EXERCISE DIRECTIONS: Everything from the line that contains "Task: Close the Schedule meeting dialog" through the last line of the listing must be copied exactly, with both of those lines included and no others.

RECORDS FOR THIS EXERCISE:
BEGIN

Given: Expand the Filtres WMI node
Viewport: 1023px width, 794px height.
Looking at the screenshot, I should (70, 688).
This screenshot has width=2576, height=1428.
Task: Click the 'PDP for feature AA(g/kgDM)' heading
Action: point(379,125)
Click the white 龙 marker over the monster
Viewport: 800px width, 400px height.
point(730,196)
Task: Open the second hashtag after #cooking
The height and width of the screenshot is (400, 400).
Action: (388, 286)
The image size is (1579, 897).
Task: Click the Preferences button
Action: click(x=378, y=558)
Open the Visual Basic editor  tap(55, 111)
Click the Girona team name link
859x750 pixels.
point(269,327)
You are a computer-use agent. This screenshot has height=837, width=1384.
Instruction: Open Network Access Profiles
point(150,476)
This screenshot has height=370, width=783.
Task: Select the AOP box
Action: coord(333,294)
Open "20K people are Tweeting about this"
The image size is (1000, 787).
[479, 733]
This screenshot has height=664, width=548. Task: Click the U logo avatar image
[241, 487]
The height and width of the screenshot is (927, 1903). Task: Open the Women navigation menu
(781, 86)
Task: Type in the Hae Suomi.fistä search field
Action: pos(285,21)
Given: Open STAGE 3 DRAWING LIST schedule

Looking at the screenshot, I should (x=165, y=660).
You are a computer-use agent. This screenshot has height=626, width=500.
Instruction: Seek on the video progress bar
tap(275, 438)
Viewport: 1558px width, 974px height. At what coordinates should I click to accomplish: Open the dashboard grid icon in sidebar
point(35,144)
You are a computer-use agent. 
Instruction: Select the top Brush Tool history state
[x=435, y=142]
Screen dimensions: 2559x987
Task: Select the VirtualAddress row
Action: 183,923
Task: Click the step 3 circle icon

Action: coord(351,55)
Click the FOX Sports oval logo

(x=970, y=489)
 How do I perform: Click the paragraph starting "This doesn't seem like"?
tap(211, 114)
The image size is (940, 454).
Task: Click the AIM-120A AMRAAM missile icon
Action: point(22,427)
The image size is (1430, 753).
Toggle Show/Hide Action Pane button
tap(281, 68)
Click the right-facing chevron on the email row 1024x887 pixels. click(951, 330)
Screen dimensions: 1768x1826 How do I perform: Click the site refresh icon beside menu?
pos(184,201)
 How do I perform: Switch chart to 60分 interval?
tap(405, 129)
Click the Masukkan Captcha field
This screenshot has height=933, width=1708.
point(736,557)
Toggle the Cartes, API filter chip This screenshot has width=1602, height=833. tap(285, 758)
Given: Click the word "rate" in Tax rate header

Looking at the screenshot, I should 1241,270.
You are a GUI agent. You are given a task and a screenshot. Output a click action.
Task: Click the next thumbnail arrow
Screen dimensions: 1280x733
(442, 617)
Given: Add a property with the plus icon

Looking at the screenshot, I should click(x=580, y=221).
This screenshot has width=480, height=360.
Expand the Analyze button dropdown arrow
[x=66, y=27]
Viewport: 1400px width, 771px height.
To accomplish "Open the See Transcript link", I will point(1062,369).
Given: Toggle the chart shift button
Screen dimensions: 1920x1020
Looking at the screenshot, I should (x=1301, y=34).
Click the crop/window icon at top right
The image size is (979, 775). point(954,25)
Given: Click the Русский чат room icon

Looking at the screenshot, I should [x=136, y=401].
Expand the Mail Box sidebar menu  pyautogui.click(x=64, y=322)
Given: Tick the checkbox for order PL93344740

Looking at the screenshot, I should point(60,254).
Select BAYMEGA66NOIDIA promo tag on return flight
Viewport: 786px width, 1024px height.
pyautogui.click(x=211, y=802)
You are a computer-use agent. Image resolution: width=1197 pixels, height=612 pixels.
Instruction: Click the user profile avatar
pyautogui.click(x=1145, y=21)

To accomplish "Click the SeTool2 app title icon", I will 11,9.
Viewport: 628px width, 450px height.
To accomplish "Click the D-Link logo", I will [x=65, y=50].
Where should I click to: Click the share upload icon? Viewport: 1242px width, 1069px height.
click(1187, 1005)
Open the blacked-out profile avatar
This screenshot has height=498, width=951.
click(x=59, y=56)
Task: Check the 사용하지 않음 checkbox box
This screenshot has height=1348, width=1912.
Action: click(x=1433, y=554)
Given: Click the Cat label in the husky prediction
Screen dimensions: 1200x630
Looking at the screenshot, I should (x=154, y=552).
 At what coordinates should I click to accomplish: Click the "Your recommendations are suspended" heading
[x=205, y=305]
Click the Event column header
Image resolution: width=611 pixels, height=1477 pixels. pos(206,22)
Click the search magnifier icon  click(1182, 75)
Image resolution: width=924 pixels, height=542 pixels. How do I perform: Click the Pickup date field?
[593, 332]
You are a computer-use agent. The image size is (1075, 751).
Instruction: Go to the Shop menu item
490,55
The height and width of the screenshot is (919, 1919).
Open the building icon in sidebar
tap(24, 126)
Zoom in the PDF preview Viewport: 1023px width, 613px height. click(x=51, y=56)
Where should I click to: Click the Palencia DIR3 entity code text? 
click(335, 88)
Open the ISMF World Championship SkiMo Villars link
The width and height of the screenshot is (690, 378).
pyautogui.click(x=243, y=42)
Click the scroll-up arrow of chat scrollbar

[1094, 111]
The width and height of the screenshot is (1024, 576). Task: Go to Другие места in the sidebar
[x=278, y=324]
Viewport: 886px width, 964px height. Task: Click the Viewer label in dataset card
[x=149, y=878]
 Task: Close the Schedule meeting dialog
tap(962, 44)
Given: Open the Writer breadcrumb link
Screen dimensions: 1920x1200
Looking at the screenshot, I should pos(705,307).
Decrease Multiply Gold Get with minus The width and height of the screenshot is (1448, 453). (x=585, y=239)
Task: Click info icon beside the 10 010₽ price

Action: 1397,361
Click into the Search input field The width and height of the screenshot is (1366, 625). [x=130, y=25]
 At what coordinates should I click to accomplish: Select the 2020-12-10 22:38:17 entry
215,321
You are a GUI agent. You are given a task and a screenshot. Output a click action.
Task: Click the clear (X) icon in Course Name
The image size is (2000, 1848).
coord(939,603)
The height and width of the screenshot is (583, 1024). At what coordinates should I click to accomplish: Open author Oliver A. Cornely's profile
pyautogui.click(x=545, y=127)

END

EXERCISE ANSWER:
 Task: Close the Schedule meeting dialog
tap(962, 44)
Given: Open the Writer breadcrumb link
Screen dimensions: 1920x1200
Looking at the screenshot, I should pos(705,307).
Decrease Multiply Gold Get with minus The width and height of the screenshot is (1448, 453). (x=585, y=239)
Task: Click info icon beside the 10 010₽ price

Action: 1397,361
Click into the Search input field The width and height of the screenshot is (1366, 625). [x=130, y=25]
 At what coordinates should I click to accomplish: Select the 2020-12-10 22:38:17 entry
215,321
You are a GUI agent. You are given a task and a screenshot. Output a click action.
Task: Click the clear (X) icon in Course Name
The image size is (2000, 1848).
coord(939,603)
The height and width of the screenshot is (583, 1024). At what coordinates should I click to accomplish: Open author Oliver A. Cornely's profile
pyautogui.click(x=545, y=127)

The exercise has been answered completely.